Buchsbaumzünsler: Befall erkennen

Ob ein Buchsbaum befallen ist oder nicht, lässt sich meistens erst an den Gespinsten erkennen, die auf und in dem gesamten Bäumchen angelegt werden. In diesen Gespinsten werden zunächst die Eier abgelegt. Später dann leben dort – gut geschützt – die Raupen, bis sie sich verpuppen. Zwei bis drei Generationen Buchsbaumzünsler wachsen jährlich heran; die letzte überwintert als Raupe in den Gespinsten und beginnt im März mit ihrer Fraßtätigkeit.

Ist eine Pflanze befallen, so ist sie meistens gelblich und besitzt kaum noch Blätter. Während die Raupen in den Gespinsten leben, halten sich die Falter für gewöhnlich auf der Unterseite der Blätter auf. Dort legen die Weibchen innerhalb ihres maximal zweiwöchigen Lebens Hunderte von Eiern.

Buchsbaumzünsler bekämpfen

Den Befall an Buchsbäumen zu erkennen, gestaltet sich zunächst schwierig, da er an den unteren Ästen der Pflanzen beginnt und die entstandenen Schäden recht gering sind. Erst in späteren Stadien – wenn auch das Pflanzeninnere betroffen ist – macht sich die Anwesenheit des Schädlings bemerkbar. Spätestens, wenn die Außenblätter eines Buchsbaums erreicht sind, kann man als Gartenbesitzer die Anwesenheit des Buchsbaumzünslers bemerken. Oft ist dann jedoch bereits ein irreparabler Schaden entstanden.

Wichtig bei der Buchsbaumzünsler Bekämpfung ist eine regelmäßige Kontrolle der Buchsbäume. Nur so kann der Schädling bereits im Anfangsstadium seiner Invasion erkannt und beseitigt werden. Sind Raupen, Gespinste und/oder Larven zu erkennen, sollte ein spezielles Pflanzenschutzmittel eingesetzt werden.

Es ist leider nicht besonders sinnvoll, vorhandene Raupen einzusammeln und zu entsorgen: zwar hat man sich dieser Generation halbwegs entledigt, jedoch ist in absehbarer Zeit mit einem erneuten Befall zu rechnen.

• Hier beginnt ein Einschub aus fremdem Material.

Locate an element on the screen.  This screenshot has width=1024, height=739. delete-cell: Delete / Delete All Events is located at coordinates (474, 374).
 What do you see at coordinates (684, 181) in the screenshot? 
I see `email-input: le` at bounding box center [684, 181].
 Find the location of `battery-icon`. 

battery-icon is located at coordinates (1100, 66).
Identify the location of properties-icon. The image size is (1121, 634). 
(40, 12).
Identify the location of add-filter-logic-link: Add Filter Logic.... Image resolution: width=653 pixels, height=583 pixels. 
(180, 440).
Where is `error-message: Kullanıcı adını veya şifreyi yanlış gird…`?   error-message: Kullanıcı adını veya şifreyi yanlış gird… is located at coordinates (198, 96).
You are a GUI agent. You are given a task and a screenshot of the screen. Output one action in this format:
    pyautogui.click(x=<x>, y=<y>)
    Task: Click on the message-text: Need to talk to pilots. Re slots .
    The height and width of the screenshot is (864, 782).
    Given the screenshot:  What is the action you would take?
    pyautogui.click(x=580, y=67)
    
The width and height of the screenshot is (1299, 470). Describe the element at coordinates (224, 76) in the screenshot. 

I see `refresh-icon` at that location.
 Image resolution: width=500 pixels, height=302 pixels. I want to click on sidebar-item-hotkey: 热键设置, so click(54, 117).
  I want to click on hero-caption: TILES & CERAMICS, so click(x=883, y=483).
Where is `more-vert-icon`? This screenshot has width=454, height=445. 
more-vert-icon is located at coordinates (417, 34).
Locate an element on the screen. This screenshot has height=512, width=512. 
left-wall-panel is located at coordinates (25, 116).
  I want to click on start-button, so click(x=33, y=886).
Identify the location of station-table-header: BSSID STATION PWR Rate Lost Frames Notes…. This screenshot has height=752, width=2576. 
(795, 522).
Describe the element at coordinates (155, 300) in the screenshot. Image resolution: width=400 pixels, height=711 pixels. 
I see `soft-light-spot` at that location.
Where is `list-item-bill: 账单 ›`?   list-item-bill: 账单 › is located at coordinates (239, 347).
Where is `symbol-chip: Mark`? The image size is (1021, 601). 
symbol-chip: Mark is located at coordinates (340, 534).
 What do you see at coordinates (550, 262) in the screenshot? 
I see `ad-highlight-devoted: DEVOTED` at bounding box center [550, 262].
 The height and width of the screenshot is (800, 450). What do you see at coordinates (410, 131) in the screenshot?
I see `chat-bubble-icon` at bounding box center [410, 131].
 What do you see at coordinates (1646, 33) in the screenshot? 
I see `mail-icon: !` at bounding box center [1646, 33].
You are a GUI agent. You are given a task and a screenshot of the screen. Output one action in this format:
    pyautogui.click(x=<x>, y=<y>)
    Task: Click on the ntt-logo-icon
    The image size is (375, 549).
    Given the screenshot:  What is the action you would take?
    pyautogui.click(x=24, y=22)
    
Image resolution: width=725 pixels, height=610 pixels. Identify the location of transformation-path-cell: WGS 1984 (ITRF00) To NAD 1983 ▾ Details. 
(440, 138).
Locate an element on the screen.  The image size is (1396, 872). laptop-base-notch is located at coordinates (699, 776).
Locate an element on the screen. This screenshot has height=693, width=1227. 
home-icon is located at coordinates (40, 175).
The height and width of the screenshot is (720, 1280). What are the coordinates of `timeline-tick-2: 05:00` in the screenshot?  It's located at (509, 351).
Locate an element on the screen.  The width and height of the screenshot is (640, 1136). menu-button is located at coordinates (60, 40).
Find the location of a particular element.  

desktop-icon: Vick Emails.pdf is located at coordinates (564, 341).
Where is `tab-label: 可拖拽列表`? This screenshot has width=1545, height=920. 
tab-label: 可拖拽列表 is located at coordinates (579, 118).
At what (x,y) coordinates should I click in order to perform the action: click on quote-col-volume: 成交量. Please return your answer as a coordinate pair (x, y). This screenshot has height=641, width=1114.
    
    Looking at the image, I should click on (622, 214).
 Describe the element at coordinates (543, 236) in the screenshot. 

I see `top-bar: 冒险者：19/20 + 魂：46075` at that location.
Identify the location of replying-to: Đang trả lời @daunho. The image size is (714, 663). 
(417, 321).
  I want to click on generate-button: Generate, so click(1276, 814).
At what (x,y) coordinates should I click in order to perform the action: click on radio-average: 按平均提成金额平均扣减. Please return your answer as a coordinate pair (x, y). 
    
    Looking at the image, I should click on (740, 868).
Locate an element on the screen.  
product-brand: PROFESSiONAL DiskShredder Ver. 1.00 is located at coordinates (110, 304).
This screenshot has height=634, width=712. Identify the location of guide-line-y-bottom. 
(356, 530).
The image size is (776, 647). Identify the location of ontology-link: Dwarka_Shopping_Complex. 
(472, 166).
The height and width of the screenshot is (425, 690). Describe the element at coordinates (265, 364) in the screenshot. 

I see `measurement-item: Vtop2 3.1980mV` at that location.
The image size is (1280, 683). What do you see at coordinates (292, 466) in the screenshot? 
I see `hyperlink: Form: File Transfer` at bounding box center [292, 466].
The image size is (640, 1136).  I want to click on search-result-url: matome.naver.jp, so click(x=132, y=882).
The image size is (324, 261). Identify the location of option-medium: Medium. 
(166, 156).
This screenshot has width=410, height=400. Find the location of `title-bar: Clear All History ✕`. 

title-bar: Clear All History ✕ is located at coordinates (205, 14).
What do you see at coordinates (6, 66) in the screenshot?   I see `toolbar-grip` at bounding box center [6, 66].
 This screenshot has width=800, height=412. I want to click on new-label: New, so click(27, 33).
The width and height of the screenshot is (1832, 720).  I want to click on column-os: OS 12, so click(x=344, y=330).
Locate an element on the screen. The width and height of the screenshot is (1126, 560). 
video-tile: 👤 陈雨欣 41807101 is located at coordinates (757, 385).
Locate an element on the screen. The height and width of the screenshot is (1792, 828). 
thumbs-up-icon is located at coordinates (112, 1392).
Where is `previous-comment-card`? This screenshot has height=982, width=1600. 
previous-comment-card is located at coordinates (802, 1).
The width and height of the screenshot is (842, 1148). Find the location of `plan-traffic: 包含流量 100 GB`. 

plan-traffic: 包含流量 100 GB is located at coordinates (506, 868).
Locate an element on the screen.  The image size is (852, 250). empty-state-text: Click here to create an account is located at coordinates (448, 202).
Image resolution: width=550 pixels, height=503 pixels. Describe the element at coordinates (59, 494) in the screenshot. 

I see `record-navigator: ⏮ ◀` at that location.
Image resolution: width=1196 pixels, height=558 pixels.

Tipp: Nach dem Pflanzen von Buchsbäumen Gelbtafeln in diese hängen. Wenn sich in diesen keine Buchsbaumzünsler verfangen, so kann davon ausgegangen werden, dass sich auf dem Grundstück keine derartigen Schädlinge aufhalten. Kleben jedoch derartige Falter fest, sollten die Kontrollmaßnahmen per sofort eingeleitet werden.